Do Not Disturb 29 Eylül'de Netflix'te yayınlanmaya başladığı günden beri gündemde. Filmi çok beğenenler olduğu gibi "ortalama" bulanlar çoğunlukta. Bana kalırsa en vasat grup bu film hakkında sanatsal bir yorum yapılmasını yanlış bulan "gerçek sinema gurularının" kıymetli teorik yorumlarına filmi layık görmeyenler.Biz onların kastettiği bilirkişilerden olmayı sonsuza dek reddedelim ve konumuza geçelim.

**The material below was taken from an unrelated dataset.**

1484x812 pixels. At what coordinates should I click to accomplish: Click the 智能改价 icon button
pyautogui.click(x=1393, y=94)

Do Not Disturb Ayzek karakterinin çalıştığı otelde geçirdiği bir geceye odaklanıyor. Filmi izlerken aklıma hemen Zebercet geldi ve devam eden okuma listeme ara verip Anayurt Oteli'ni yeniden okudum. Daha kitap bitmeden Ömer Kavur'un harika uyarlaması olan kitap aynı isimli filmini de yeniden izledim. Tam bu noktada şunu belirtmek isterim: Burada bir Ömer Kavur-Cem Yılmaz ya da Yusuf Atılgan - Cem Yılmaz kıyaslaması yapmak değil amacım. Sadece her iki karakter de hafızamda çok taze iken aynı masada oturduklarını hayal ettim bu ikilinin. Zebercet'in rakı içtiği masada karşısına Ayzek otursaydı ne olurdu?

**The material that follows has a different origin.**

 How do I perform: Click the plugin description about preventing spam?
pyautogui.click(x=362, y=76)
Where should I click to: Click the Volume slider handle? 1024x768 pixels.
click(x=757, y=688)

Zebercet mümkün olduğunca konuşmazdı. Ayzek mümkünse hiç susmazdı. Ayzek daha sonuç odaklı düşünürken daha hızlı yanıt almak isterken Zebercet daha sabırlı otururdu.Bana kalırsa Zebercet daha hızlı sarhoş olurdu.Masanın daha karanlık tarafında otururdu. Ayzek profesörü anlatırken Zebercet emekli albayı düşünürdü.

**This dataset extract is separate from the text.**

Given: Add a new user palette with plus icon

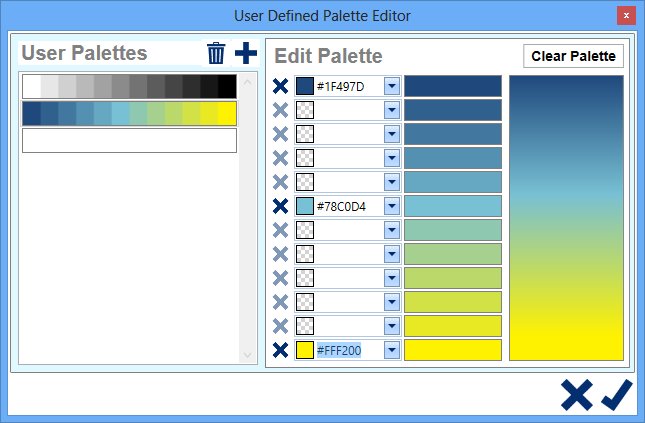Looking at the screenshot, I should pyautogui.click(x=245, y=54).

Zebercet'in aile geçmişini Ayzek'ten daha fazla biliyoruz. Aslında Ömer Kavur o geçmişe çok da hakim olmamızı tercih etmeyerek karakterin bugünkü haline daha fazla odaklanmamızı istiyor. Böylece karakteri anlamak için içsel unsurlar daha önemli hale geliyor. Yine de Zebercet Ayzek ile konuşmaya başlarsa alkolün de etkisiyle ailesinden söz ederdi sanırım. Kadından söz etmez miydi peki ? Zebercet kadını hatta sadece kadını değil birlikte sinemaya gittiği genç adamı kendine saklardı bence. Onun saplantılı cinsel tutkularını kolayca anlardı yine de Ayzek.
Zebercet'in horoz dövüşüne gitmesine kızardı bence Ayzek. Kedi konusuna girmiyorum bile. Ayzek'in sosyal medya kullanmasını da Zebercet garip bulurdu. Kişisel gelişim nutuklarına öfkelenirdi hatta. Masada hesabı Zebercet öderdi mutlaka. Aralarında otel sahibi olan o sonuçta. Bu arada Metin yani Ayzek Zebercet ismini gecenin sonuna kadar lakap zannederdi sanırım.
Zebercet intiharı o gece deneseydi Ayzek ölmesine izin vermezdi bence. Peki bu iyi olur muydu? O zaman Zebercet yine bu kadar yıllara dayanan bir hikaye olur muydu? Bunu düşünmek de okurun hakkı olmalı.